Figure 5. RT-PCR analysis of the expression of a series of gene transcripts (Lhx6, Lhx-7, Pax9, Dlx5, Msx1, Msx2, Bmp2, Bmp4, Fgf3, and Fgf10) in dissociated dental mesenchymal cells from ED14, ED16, and ED18 mouse embryonic first lower molars (respectively lanes 1, 3, and 5), and from the same cells cultured for 4 days (14 + 4: lane 2, 16 + 4: lane 4, and 18 + 4: lane 6) and in the pulpal clone A4 (lane 7). GAPDH was used as an internal control.

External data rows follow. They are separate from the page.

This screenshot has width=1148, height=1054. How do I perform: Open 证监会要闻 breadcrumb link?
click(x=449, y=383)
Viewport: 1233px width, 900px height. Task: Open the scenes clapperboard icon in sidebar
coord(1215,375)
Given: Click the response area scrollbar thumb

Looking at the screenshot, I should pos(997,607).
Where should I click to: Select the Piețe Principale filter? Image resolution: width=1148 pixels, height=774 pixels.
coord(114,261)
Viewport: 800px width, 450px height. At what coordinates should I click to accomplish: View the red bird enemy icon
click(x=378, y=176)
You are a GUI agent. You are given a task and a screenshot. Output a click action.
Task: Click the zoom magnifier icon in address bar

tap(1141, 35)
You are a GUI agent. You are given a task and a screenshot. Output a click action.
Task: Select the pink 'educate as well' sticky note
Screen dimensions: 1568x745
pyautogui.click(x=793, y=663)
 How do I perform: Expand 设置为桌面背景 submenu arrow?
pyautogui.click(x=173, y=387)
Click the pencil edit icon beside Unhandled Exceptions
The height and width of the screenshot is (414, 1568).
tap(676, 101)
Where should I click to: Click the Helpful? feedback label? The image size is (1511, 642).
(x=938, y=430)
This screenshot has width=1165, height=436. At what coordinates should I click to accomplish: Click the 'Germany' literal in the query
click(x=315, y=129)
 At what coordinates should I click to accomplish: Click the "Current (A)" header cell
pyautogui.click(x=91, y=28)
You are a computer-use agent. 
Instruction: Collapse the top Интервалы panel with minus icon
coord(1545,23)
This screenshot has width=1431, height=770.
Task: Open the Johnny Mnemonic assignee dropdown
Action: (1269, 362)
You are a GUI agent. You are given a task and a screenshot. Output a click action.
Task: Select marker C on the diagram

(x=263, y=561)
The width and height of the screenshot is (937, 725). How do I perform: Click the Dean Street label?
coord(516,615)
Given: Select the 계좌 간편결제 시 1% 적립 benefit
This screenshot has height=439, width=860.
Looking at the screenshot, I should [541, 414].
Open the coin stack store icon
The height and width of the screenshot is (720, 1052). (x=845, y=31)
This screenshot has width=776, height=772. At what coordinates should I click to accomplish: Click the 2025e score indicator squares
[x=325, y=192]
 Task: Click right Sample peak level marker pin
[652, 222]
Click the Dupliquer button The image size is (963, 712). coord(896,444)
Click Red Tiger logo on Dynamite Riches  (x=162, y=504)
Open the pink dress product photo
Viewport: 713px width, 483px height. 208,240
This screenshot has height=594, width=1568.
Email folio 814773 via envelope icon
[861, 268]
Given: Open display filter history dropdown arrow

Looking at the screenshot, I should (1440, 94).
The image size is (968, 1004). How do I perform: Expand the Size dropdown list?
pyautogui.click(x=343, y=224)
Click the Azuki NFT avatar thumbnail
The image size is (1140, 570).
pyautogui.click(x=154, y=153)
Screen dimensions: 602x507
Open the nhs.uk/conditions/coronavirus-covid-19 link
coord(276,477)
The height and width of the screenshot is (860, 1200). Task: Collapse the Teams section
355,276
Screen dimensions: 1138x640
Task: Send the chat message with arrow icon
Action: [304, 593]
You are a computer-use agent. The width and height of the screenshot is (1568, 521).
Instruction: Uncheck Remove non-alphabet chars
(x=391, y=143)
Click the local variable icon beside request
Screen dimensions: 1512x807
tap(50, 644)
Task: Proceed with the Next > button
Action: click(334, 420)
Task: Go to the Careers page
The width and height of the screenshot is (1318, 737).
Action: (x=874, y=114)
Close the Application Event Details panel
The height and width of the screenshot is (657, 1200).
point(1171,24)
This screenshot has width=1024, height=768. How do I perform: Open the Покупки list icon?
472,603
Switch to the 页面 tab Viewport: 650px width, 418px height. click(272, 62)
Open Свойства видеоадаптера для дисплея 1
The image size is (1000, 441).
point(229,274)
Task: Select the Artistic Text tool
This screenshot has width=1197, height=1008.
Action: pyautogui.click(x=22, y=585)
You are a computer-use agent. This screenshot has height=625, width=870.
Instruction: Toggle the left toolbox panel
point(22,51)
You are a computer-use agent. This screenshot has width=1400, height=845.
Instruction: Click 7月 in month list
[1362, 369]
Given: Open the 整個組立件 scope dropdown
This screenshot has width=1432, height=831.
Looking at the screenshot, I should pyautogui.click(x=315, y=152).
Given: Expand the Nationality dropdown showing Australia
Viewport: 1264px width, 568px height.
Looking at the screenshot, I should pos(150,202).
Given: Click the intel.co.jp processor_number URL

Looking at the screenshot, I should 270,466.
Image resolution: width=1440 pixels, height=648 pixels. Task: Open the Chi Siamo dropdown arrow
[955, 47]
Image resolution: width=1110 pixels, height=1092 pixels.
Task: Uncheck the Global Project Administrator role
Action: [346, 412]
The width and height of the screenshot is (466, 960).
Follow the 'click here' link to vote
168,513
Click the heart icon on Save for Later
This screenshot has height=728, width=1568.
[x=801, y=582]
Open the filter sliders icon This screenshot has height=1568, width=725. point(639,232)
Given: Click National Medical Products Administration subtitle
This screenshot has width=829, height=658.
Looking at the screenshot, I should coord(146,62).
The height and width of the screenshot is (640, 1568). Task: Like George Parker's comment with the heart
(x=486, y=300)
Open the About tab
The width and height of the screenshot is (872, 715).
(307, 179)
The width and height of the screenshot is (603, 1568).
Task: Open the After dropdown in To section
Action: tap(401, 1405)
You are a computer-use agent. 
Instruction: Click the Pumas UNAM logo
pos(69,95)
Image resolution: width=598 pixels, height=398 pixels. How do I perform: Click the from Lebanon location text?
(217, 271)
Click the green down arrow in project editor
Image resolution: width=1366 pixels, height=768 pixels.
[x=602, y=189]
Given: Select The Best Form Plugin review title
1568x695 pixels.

Effects of FGF2 on Cultured Mesenchymal Cells
Several groups have suggested that FGF2 might affect the properties of cultured dental mesenchymal cells. To test this possibility, dissociated ED14 dental mesenchymal cells as well as 17IA4 and 705IC5 cells were cultured in the presence of FGF2 and tested for their expression of Fgf3 and ability to support tooth development.
Fgf3 expression was restored in cultured ED14 dental mesenchymal cells when FGF2 was added to the medium for 1 day (Figure 6A, lane 3) or 4 days (Figure 6A, lane 5), compared to the same cultures performed without FGF2 (Figure 6A, lanes 2 and 4 respectively). However, these conditions did not allow the cultured mesenchymal cells to regain their capacity to stimulate tooth development in re-association (Figure 6B).
Figure 6. Effect of FGF2 on the expression of Fgf3 (A) and cell potentialities in re-associations (B–D). FGF2 was added to the culture medium of ED14 dental mesenchymal cells or 17IA4 and 705IC5 cells for 1–4 days and its potential effect on Fgf3 was tested by RT-PCR. RT-PCR analysis of the expression of Fgf3 gene in dental mesenchymal cells from ED14 just after dissociation (lane 1), cultured for 1 day (lane 2) or 4 days (lane 4) without FGF2 or cultured in the presence of FGF2 for 1 day (lane 3), or 4 days (lane 5). 17IA4 and 705IC5 dental pulpal clones were also cultured either in the presence of FGF2 for 4 days (lanes 7 and 9 respectively) or without FGF2 (lanes 6 and 8 respectively). GADPH was used as an internal control. Dental mesenchymal cells from ED14 (B), 17IA4 cells (C), and 705IC5 cells (D) were cultured for 4 days in the presence of FGF2 and then for 10 days in re-association with an intact ED14 dental epithelium. DE, dental epithelium; Mes, mesenchyme. Bars = 40 μm.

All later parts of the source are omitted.